The Biden Boost: U.S. Bounces Back From Record Low Global Approval Rating

A new Gallup report shows that as of early August 2021, the median approval of U.S. leadership across 46 countries and territories stood at 49%, up from the 30% median approval at the end of Donald Trump’s administration and matching the rating during former President Barack Obama’s first year in office in 2009. Just six months into Joe Biden’s presidency, approval of U.S. leadership around the world has largely rebounded from the record-low ratings observed during the Trump administration.

In the first few hours of his presidency, Joe Biden rejoined the Paris Climate Accord and halted Trump’s decision to leave the World Health Organization. And, in his first foreign policy speech in office, President Biden vowed to repair U.S. alliances through diplomacy and restore the image of the U.S. These words and actions likely reassured many longtime U.S. allies and the international community at large and may have contributed to the surge in approval ratings across most of the 46 countries and territories surveyed through the first half of 2021.

However, while the approval rating so far under the Biden administration compares favorably with ratings during the Obama administration, the 36% disapproval rating is also higher than any of those under Obama. Still, disapproval under Biden is seven percentage points lower than the final disapproval rating under Trump — a record-high 44%.

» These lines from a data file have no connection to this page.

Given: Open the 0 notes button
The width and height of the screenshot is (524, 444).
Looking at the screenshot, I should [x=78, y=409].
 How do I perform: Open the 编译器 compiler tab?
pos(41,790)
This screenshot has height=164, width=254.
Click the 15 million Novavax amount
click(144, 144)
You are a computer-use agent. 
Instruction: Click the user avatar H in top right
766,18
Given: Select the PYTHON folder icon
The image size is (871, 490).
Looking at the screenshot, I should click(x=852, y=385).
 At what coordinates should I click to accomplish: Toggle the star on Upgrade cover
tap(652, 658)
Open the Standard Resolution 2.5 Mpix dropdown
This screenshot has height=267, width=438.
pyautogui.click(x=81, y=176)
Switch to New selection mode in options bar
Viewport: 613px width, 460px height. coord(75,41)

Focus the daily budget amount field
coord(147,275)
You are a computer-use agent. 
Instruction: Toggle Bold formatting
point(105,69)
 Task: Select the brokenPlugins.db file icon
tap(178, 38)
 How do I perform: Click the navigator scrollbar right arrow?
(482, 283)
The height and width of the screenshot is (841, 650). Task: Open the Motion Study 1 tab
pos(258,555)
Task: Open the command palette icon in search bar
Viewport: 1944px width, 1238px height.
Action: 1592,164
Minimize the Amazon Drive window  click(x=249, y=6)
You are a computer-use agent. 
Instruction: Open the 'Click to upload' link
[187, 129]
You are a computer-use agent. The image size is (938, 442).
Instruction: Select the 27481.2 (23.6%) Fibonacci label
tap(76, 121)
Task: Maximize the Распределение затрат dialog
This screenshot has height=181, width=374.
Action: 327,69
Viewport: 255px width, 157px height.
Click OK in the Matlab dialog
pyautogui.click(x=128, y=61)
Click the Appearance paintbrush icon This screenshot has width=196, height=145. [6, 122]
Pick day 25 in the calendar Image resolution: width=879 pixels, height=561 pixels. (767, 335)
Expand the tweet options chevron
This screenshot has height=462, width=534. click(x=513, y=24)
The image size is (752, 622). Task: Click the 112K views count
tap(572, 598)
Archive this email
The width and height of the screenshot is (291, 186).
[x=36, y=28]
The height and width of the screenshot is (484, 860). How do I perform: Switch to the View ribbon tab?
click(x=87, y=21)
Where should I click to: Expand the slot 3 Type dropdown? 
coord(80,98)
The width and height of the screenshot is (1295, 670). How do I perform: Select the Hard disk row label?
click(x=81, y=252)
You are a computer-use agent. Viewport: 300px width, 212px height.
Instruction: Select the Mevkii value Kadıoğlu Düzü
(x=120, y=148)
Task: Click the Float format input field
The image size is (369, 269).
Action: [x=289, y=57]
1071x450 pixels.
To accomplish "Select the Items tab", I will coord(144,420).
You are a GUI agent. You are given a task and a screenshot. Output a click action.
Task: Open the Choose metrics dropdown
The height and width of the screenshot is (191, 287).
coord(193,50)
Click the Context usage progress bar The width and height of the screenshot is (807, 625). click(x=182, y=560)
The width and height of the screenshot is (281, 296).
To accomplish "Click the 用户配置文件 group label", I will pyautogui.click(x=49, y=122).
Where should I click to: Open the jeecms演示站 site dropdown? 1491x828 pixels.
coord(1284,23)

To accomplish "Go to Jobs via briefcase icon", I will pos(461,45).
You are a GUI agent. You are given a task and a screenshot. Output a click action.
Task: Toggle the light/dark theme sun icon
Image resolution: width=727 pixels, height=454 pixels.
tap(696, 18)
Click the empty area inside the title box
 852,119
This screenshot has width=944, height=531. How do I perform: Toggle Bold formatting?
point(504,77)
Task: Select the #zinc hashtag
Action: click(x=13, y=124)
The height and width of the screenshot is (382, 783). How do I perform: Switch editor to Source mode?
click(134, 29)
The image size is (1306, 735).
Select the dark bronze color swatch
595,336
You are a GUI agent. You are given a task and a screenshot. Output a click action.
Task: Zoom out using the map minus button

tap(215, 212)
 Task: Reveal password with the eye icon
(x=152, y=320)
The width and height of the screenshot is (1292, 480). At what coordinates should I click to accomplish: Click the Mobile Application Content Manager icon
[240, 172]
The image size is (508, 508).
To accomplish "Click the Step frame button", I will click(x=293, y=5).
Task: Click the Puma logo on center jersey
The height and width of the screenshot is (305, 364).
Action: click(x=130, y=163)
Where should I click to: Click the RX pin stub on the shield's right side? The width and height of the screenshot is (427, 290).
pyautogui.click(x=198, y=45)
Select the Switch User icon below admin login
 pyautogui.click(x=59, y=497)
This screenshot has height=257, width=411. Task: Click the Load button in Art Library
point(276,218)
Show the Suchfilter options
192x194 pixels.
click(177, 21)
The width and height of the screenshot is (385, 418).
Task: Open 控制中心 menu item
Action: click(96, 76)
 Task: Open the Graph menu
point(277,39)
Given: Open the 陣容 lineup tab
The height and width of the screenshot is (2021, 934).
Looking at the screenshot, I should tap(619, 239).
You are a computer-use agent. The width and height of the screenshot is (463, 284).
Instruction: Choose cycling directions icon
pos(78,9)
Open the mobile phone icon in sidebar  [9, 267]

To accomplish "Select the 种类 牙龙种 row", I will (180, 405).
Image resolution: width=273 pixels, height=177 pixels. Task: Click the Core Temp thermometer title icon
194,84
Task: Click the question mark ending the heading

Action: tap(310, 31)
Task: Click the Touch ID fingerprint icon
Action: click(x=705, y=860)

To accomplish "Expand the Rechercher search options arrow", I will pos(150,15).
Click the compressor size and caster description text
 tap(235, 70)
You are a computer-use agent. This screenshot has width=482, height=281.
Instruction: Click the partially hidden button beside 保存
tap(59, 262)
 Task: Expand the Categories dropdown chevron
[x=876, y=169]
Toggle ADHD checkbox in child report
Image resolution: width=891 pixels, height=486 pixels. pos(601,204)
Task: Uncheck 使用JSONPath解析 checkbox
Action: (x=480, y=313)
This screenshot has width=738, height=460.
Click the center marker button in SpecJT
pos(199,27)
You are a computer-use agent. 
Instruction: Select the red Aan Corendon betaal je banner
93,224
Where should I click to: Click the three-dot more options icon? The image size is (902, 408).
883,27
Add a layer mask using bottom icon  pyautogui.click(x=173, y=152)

Approval ratings of U.S. leadership increased substantially — by 10 percentage points or more — between 2020 and 2021 in 36 of the 46 countries and territories surveyed through the first half of the year. Ratings improved the most — by at least 40 points — among several European allies, including Portugal (52 points), the Netherlands (45 points), Norway (42 points), and Sweden (41 points).

With the Trump administration in the rearview mirror, Biden’s early efforts to restore alliances and respect for the U.S. on the world stage appeared to be paying off in the first six months of his presidency. But what happens in the next six months — and in the aftermath of the quick U.S. withdrawal from Afghanistan — may set the tone and position of the U.S. for the rest of his presidency. The world — particularly Europe — will also be watching Germany as Chancellor Angela Merkel steps down. While a new chancellor has yet to be named as of mid-October, Merkel’s likely successor, Olaf Scholz, is in the unenviable position of following in the footsteps of the most popular leader in recent history.

 

The global approval ratings for U.S. leadership may change as Gallup completes its 2021 fieldwork in more countries and particularly in the wake of the fallout abroad over the U.S. withdrawal from Afghanistan in late August. However, the substantial gains across so many countries halfway through 2021 make it unlikely that the final rating for Biden’s first year in office could retreat to his predecessor’s levels.